YOUR OBJECTIVE:
Change "Instruction" to "Goal" in the entries, beginning at the line that has "Given: Click the 更換圖片 toolbar button" and stopping after the line that has "Looking at the screenshot, I should (x=1071, y=73).". Give back only those lines, with nothing else altered.

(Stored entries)
• • • •

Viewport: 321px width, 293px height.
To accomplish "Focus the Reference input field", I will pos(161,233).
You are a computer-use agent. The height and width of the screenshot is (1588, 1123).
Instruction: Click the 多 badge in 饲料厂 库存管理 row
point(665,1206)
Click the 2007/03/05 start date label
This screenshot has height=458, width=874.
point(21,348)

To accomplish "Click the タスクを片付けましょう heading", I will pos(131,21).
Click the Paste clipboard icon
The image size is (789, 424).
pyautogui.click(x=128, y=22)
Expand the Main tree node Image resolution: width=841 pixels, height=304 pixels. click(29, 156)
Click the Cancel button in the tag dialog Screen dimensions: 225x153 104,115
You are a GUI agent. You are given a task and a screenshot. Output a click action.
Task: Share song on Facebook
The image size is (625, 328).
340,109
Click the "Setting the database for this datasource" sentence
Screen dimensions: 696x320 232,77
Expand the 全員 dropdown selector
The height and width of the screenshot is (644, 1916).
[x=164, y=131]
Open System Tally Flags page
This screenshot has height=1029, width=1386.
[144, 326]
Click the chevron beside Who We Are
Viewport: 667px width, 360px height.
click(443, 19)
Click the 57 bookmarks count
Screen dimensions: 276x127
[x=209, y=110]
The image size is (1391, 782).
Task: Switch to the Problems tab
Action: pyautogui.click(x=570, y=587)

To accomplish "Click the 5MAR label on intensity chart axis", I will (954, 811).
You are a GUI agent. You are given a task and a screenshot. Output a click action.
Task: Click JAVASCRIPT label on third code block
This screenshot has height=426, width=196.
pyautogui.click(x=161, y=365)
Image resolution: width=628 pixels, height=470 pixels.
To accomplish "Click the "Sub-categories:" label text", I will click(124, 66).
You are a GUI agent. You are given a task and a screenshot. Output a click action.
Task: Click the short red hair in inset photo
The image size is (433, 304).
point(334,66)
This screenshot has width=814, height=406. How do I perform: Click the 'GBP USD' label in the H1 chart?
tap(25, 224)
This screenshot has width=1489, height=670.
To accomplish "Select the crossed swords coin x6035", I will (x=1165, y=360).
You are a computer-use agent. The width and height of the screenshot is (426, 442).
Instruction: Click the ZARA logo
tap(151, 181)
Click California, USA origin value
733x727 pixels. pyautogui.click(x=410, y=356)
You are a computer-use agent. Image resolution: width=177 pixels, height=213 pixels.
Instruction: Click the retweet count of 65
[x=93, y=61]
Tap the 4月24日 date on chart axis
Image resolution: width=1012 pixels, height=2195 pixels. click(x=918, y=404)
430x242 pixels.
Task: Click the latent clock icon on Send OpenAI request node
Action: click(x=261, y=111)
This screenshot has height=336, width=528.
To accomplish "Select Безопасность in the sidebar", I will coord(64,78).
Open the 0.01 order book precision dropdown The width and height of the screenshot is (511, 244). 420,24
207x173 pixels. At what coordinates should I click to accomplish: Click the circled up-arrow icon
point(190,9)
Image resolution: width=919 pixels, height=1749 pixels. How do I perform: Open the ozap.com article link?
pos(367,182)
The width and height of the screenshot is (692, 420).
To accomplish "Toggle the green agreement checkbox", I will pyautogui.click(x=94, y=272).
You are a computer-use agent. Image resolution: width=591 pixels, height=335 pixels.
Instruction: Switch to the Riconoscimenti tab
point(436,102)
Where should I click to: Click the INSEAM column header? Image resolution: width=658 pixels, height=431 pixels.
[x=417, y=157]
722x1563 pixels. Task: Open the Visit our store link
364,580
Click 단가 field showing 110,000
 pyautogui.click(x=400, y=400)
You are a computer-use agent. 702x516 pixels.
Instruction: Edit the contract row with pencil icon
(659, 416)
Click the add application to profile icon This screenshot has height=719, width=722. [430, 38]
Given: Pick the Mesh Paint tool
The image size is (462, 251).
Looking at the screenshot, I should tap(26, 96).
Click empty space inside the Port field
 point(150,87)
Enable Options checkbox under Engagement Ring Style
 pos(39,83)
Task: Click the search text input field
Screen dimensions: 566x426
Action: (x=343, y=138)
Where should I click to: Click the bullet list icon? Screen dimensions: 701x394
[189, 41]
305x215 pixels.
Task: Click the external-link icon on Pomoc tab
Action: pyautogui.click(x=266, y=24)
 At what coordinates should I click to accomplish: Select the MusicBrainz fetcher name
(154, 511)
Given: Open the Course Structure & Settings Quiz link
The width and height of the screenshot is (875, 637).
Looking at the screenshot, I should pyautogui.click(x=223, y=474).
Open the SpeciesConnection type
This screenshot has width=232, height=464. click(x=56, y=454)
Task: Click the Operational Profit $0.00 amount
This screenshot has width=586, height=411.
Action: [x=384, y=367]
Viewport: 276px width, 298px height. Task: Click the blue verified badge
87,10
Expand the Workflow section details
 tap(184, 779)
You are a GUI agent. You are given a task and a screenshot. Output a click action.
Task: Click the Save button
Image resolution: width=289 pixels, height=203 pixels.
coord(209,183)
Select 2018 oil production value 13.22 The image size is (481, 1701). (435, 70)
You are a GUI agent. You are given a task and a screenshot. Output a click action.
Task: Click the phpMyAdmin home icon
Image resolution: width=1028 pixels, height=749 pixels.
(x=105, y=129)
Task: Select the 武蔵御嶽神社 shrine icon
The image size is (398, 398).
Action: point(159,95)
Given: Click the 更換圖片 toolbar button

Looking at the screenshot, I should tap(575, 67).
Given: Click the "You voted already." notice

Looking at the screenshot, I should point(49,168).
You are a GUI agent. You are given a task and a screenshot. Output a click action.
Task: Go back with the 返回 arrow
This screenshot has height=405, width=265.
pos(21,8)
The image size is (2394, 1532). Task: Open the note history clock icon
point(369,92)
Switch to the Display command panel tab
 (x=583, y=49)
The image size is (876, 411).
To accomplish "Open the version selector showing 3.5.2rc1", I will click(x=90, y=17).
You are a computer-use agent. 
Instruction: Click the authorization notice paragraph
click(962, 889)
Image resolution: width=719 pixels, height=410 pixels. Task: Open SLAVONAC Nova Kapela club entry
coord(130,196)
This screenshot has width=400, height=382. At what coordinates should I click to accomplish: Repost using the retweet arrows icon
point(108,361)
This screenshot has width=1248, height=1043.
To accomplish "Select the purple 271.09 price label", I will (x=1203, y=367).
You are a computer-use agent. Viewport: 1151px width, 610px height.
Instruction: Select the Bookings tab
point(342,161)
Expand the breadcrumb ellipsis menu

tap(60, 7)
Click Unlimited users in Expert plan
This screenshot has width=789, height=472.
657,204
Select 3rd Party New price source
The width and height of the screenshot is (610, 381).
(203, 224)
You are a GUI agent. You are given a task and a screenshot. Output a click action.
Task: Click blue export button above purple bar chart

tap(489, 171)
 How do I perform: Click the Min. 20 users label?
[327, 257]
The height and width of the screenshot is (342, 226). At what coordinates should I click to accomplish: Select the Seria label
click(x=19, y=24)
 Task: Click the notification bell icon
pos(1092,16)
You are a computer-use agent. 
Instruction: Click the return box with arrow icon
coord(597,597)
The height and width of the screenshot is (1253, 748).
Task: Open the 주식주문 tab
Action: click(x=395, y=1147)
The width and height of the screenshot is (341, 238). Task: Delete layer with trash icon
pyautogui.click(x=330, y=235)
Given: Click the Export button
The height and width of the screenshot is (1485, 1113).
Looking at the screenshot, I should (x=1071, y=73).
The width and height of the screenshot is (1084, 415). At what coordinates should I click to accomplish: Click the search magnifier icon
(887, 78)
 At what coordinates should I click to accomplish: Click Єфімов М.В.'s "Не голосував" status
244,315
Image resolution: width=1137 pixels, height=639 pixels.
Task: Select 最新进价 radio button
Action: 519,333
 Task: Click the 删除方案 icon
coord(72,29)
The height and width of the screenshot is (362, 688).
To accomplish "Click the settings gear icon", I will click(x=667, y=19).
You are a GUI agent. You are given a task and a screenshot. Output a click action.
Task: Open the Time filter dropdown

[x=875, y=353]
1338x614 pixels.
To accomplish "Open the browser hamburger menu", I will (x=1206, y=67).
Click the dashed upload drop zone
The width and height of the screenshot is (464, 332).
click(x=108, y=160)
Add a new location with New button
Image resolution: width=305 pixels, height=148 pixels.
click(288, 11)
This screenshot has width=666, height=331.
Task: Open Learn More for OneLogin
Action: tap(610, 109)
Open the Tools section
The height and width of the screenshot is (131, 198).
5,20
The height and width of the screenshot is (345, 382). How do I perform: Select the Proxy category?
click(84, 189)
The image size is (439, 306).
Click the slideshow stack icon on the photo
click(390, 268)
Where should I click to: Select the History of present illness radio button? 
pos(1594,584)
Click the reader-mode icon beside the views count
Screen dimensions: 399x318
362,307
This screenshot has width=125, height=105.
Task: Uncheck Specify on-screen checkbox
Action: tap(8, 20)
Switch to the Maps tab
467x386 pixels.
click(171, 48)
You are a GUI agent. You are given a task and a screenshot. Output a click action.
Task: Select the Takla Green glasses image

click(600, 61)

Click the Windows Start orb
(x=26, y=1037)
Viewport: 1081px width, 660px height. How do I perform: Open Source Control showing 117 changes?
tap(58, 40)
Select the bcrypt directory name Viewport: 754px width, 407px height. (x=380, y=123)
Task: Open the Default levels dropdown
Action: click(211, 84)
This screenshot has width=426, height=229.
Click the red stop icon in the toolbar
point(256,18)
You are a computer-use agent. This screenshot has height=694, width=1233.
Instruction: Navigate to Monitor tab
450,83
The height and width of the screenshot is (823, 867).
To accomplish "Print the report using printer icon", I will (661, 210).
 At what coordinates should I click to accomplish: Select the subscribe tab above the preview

• • • •

SOLUTION TO THE EXERCISE:
Given: Click the 更換圖片 toolbar button

Looking at the screenshot, I should tap(575, 67).
Given: Click the "You voted already." notice

Looking at the screenshot, I should point(49,168).
You are a GUI agent. You are given a task and a screenshot. Output a click action.
Task: Go back with the 返回 arrow
This screenshot has height=405, width=265.
pos(21,8)
The image size is (2394, 1532). Task: Open the note history clock icon
point(369,92)
Switch to the Display command panel tab
 (x=583, y=49)
The image size is (876, 411).
To accomplish "Open the version selector showing 3.5.2rc1", I will click(x=90, y=17).
You are a computer-use agent. 
Goal: Click the authorization notice paragraph
click(962, 889)
Image resolution: width=719 pixels, height=410 pixels. Task: Open SLAVONAC Nova Kapela club entry
coord(130,196)
This screenshot has width=400, height=382. At what coordinates should I click to accomplish: Repost using the retweet arrows icon
point(108,361)
This screenshot has width=1248, height=1043.
To accomplish "Select the purple 271.09 price label", I will (x=1203, y=367).
You are a computer-use agent. Viewport: 1151px width, 610px height.
Goal: Select the Bookings tab
point(342,161)
Expand the breadcrumb ellipsis menu

tap(60, 7)
Click Unlimited users in Expert plan
This screenshot has width=789, height=472.
657,204
Select 3rd Party New price source
The width and height of the screenshot is (610, 381).
(203, 224)
You are a GUI agent. You are given a task and a screenshot. Output a click action.
Task: Click blue export button above purple bar chart

tap(489, 171)
 How do I perform: Click the Min. 20 users label?
[327, 257]
The height and width of the screenshot is (342, 226). At what coordinates should I click to accomplish: Select the Seria label
click(x=19, y=24)
 Task: Click the notification bell icon
pos(1092,16)
You are a computer-use agent. 
Goal: Click the return box with arrow icon
coord(597,597)
The height and width of the screenshot is (1253, 748).
Task: Open the 주식주문 tab
Action: click(x=395, y=1147)
The width and height of the screenshot is (341, 238). Task: Delete layer with trash icon
pyautogui.click(x=330, y=235)
Given: Click the Export button
The height and width of the screenshot is (1485, 1113).
Looking at the screenshot, I should (x=1071, y=73).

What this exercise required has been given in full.